„Es ist geschehen, und folglich kann es wieder geschehen; darin liegt der Kern dessen, was wir zu sagen haben.“ Diese Worte, die der italienisch-jüdische Schriftsteller Primo Levi formulierte, bringen auf den Punkt, weshalb das Denkmal der ermordeten Juden Europas, auch „Holocaust- Mahnmal“ genannt, welches der Leistungskurs Geschichte des 13. Jahrgangs am Freitag, den 22. November 2013, besuchte, so wichtig ist. Dass diese Gedenkstätte erst 2005 fertiggestellt wurde, obwohl die Forderung nach einem sichtbaren, nationalen Zeichen zur Erinnerung an den Genozid schon seit 1988 existierte, war nur eines der interessanten Dinge, die es bei der Veranstaltung zu lernen gab.
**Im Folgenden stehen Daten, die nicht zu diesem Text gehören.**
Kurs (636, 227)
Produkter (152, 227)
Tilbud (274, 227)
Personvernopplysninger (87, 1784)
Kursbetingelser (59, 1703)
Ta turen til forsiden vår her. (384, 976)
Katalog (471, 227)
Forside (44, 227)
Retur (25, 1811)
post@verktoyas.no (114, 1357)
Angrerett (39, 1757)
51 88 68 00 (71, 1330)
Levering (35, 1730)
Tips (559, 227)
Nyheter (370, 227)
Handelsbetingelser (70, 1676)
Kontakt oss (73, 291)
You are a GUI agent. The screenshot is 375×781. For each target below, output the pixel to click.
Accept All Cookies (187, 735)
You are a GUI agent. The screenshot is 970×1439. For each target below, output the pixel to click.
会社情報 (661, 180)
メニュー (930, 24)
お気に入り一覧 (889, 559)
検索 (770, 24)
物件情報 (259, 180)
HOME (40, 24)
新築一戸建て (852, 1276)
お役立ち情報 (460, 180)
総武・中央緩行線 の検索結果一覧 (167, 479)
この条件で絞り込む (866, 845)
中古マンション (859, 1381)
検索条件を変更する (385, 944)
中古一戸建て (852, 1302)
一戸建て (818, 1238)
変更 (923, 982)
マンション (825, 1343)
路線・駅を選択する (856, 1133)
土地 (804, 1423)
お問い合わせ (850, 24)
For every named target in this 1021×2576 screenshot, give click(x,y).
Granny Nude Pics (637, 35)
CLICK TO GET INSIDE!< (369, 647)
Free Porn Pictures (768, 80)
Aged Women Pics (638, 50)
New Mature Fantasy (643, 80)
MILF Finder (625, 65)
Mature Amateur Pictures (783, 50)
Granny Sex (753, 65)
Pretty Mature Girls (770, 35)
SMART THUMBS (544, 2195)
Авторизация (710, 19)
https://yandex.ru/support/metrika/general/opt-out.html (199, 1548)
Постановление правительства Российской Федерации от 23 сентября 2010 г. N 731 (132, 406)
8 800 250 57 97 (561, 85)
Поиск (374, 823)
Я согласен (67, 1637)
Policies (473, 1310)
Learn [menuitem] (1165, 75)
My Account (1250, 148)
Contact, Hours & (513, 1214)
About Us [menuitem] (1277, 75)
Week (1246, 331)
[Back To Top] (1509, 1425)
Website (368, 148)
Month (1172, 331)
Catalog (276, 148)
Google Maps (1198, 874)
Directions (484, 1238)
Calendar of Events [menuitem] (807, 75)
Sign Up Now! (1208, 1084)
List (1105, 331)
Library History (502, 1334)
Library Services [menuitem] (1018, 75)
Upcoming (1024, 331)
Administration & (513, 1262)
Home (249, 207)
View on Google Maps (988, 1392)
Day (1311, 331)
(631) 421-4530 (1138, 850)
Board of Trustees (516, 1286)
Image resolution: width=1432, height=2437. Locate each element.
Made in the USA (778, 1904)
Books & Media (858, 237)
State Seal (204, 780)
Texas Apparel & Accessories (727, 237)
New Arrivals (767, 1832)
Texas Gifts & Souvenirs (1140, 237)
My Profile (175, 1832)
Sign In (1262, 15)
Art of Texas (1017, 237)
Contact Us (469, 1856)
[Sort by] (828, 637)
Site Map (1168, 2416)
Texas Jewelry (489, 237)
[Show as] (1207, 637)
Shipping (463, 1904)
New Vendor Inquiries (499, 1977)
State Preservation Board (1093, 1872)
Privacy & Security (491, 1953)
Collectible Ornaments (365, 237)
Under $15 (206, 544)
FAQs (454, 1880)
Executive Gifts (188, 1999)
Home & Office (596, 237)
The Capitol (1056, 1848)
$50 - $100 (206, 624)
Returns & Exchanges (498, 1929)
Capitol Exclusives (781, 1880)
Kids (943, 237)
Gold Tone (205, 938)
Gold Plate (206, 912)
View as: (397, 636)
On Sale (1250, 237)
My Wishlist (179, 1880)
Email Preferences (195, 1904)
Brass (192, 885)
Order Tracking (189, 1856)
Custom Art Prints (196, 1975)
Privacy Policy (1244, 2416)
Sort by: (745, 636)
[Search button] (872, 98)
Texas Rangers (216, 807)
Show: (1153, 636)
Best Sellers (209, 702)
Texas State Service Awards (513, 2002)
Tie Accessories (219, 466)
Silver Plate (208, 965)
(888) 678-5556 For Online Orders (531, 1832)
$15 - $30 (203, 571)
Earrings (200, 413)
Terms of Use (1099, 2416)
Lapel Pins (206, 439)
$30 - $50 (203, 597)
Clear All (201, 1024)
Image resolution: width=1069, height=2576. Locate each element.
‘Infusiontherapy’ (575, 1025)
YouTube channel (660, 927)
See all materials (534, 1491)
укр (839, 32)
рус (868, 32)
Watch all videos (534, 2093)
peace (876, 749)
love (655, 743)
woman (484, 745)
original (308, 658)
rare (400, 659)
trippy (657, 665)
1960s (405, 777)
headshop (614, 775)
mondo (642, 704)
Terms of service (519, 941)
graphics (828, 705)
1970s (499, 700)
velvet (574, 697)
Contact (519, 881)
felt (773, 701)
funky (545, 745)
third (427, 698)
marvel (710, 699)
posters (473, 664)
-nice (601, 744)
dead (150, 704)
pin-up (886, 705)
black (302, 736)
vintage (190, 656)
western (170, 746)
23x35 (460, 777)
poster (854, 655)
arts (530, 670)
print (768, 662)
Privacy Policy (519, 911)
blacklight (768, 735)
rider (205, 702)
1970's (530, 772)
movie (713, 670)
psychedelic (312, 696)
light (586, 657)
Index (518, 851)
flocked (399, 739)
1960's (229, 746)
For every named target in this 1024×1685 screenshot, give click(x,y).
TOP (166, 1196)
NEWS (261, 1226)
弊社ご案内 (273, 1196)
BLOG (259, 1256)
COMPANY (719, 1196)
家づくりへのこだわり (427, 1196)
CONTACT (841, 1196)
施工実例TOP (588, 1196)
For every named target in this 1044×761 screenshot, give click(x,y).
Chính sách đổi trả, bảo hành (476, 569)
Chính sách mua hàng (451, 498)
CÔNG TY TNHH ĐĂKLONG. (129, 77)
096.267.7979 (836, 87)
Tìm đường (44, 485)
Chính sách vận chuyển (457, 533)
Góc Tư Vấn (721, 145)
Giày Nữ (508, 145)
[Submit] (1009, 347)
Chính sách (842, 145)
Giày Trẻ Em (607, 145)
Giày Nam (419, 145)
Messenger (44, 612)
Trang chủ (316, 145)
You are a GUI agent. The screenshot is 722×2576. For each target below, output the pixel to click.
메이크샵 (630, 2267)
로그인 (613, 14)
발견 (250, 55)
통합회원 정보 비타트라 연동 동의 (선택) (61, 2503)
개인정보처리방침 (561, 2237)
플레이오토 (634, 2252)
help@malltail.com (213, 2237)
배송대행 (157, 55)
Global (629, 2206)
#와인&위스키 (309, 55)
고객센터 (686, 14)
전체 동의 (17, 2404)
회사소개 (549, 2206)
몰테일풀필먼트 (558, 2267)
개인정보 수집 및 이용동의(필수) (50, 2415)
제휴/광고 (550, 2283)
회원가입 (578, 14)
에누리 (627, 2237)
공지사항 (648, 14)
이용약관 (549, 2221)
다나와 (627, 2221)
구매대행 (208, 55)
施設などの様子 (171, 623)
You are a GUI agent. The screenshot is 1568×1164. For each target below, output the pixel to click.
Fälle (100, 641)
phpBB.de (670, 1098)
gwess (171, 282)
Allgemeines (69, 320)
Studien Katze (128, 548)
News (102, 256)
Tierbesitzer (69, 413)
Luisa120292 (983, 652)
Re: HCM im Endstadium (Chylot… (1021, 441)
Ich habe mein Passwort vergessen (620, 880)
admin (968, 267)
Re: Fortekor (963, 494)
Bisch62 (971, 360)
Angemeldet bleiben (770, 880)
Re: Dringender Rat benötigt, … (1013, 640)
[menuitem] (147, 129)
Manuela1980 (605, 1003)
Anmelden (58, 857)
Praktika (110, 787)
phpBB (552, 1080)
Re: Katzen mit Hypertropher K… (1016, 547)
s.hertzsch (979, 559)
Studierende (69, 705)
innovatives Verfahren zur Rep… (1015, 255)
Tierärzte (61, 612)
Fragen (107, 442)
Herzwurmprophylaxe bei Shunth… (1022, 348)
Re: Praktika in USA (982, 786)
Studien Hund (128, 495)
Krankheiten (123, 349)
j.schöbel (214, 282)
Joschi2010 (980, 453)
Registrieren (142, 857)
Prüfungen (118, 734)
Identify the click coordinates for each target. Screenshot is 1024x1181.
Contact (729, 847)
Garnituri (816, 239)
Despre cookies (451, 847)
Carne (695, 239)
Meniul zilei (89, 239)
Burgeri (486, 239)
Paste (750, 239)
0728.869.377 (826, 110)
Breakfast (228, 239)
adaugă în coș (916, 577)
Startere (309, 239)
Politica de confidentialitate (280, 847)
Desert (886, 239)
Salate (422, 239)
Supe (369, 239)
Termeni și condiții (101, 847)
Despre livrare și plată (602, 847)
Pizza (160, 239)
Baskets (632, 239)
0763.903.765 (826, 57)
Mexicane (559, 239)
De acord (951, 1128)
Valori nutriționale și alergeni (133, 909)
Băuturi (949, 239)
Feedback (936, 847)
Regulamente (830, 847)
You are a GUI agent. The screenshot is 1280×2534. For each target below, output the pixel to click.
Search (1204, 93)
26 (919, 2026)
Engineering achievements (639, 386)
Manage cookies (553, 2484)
Im „Ort der Information“, der sich etwas versteckt unterhalb des 19.000 Quadratmeter umfassenden, vom Architekten Peter Eisenmann entworfenen Stelenfeldes befindet, welches das eigentliche Denkmal darstellt, wurden die Schicksale vieler Opfer des Holocaust anhand von Briefen, Biografien, Familiengeschichten und anderen Dokumenten sowohl auf informative, als auch berührende Weise erfassbar. Nach der Besichtigung des Mahnmals schloss sich ein Gespräch mit einem fachkundigen Historiker an, in welchem die beeindruckenden und für uns verstörenden geschichtlichen Fakten angemessen behutsam diskutiert wurden. Aber auch aktuelle Fragen waren Thema, zum Beispiel wie die Gedenkstätte, die zwischen Brandenburger Tor und Potsdamer Platz im Herzen Berlins liegt, in das öffentliche Leben integriert werden sollte oder welchen Stellenwert das Gedenken an die ermordeten Juden Europas im heutigen Leben noch einzunehmen hat. So bekam der Geschichtskurs abseits der Lehrbücher einen neuen Blick für das wohl dunkelste Kapitel deutscher Geschichte, sicher ganz im Sinne Primo Levis.